Guys where did I make the mistake?
 A: A matrix over $\mathbb Z$ is invertible iff its determinat is either $1$ or $-1$. One way of seeing this is that you know the determinant is an integer, and then use the property that $$\det (AB)=\det(A) \det (B).$$
Then, for invertibility, you need $\det (A) \det (B)= \det(I_d) =1.$
Since  $\det(A), \det(B)$ are both integers, you must have $\det(A), \det(B) =1$ or $\det(A)=\det(B) =-1$ . It is the only way you will get a product of two integers will equal $1$.
For the other side, i.e., to show an integer-valued matrix with determinat $1$
is invertible, use the cofactor expression for the inverse. It will consist of a matrix where the entries are a permutation of the original entries, all scaled by $\frac {1} {DetA}=1$
A: Given the title of the question I have the following comment.

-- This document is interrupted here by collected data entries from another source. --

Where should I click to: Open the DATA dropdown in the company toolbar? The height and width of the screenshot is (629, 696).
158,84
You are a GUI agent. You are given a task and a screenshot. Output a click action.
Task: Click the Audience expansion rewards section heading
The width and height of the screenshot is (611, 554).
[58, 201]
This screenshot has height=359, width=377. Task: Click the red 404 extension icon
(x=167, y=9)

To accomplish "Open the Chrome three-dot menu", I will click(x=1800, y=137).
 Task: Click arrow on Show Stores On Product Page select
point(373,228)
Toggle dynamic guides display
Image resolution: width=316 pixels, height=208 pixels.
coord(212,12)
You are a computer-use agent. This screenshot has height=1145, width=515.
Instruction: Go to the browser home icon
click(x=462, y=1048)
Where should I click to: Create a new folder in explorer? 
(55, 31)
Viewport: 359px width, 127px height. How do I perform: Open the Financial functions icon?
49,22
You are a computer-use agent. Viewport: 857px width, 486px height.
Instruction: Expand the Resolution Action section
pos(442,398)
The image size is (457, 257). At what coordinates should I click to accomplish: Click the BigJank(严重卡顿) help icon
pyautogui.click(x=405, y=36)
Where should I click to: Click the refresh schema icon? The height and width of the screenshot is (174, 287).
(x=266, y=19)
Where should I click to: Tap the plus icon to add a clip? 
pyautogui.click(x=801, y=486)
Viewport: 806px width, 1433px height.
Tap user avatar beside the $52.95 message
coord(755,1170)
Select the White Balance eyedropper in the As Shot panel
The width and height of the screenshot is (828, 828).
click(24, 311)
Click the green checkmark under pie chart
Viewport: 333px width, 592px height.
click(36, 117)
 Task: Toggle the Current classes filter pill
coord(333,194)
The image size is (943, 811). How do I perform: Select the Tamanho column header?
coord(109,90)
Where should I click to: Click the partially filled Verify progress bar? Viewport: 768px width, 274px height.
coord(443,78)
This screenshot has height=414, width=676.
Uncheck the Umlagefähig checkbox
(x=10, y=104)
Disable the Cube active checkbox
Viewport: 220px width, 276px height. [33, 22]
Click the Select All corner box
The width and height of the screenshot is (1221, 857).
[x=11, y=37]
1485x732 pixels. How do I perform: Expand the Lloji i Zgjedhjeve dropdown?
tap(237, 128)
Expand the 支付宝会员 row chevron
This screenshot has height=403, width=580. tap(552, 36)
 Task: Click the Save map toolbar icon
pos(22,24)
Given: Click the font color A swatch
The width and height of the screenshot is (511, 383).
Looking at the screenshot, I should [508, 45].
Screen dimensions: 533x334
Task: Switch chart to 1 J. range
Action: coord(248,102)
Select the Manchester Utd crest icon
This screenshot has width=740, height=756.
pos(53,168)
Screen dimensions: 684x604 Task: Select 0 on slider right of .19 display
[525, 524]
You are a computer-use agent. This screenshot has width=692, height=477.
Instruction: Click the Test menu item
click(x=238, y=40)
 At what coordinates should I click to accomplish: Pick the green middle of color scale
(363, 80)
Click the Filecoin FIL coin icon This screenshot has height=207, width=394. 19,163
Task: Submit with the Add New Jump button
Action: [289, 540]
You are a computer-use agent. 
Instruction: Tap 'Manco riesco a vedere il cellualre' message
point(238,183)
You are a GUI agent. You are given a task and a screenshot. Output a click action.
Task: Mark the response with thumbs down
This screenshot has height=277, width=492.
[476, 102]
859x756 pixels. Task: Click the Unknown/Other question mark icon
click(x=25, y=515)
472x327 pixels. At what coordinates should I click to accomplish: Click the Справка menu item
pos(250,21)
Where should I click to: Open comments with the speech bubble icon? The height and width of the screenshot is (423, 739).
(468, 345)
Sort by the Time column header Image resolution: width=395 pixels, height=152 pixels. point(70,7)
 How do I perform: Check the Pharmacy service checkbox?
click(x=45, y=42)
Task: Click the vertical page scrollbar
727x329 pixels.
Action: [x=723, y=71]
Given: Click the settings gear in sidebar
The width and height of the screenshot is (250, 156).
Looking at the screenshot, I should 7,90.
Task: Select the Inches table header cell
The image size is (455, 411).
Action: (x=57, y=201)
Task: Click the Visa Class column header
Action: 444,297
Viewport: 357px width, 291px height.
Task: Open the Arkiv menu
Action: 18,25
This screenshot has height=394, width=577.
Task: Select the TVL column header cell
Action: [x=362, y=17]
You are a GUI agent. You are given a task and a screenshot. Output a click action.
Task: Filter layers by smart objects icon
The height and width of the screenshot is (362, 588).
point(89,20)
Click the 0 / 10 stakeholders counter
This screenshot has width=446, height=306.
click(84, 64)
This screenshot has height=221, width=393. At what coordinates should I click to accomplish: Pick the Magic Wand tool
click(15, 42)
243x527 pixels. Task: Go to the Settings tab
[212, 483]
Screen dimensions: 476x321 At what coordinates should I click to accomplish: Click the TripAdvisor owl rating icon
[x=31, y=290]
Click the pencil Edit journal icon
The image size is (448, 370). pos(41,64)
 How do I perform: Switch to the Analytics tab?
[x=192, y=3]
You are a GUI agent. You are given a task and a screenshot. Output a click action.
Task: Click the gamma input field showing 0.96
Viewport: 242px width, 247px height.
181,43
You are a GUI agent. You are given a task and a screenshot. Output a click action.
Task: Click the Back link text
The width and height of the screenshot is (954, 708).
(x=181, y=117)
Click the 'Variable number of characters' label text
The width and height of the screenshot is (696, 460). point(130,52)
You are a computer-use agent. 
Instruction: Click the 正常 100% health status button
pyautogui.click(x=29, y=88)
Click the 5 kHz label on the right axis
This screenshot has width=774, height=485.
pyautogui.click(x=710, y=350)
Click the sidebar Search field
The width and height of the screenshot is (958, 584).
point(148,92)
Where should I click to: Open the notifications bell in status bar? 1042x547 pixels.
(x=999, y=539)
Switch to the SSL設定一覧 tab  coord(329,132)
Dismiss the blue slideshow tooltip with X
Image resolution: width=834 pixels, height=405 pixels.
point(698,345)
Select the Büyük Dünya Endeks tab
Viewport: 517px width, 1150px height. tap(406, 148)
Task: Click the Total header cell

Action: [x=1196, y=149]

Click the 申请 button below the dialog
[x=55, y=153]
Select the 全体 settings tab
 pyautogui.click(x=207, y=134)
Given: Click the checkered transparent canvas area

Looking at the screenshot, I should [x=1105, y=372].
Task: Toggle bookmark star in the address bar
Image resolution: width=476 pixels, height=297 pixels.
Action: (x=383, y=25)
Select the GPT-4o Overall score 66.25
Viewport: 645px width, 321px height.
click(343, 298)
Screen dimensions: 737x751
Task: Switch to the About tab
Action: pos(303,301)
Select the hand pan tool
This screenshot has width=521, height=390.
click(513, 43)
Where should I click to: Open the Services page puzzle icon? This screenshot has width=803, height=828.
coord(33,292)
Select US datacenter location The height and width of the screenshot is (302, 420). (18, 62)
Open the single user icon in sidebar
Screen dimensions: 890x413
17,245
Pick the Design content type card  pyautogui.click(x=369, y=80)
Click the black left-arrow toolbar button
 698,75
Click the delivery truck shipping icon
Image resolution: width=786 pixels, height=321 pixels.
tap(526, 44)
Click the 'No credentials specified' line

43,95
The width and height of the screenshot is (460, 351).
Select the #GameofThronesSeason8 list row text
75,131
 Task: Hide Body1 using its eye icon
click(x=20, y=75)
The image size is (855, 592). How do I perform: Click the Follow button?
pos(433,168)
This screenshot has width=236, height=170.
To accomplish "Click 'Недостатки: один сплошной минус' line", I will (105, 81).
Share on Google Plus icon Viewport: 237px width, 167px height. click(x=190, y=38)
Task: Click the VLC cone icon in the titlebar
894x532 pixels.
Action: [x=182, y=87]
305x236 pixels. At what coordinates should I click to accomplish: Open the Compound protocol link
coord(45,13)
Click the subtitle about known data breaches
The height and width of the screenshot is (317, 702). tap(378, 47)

textbook says that an n×n matrix over ℤ is invertible over ℤ if and only if it can be expressed as a product of elementary matrices all of which are over ℤ

The isn't really a usable condition for invertibility.  "Invertible determinant" is easier to apply, and for purposes of invertibility the salient fact about "expressible as product of [invertible] elementary matrices" is only that it implicitly refers to elementary matrices that are invertible.  Any product of invertible matrices is invertible, so it doesn't matter that the matrices are elementary or not.
The real content of the textbook's statement is the fact that (the invertible subset of) elementary matrices are enough to generate all of $GL_n(\mathbb{Z})$.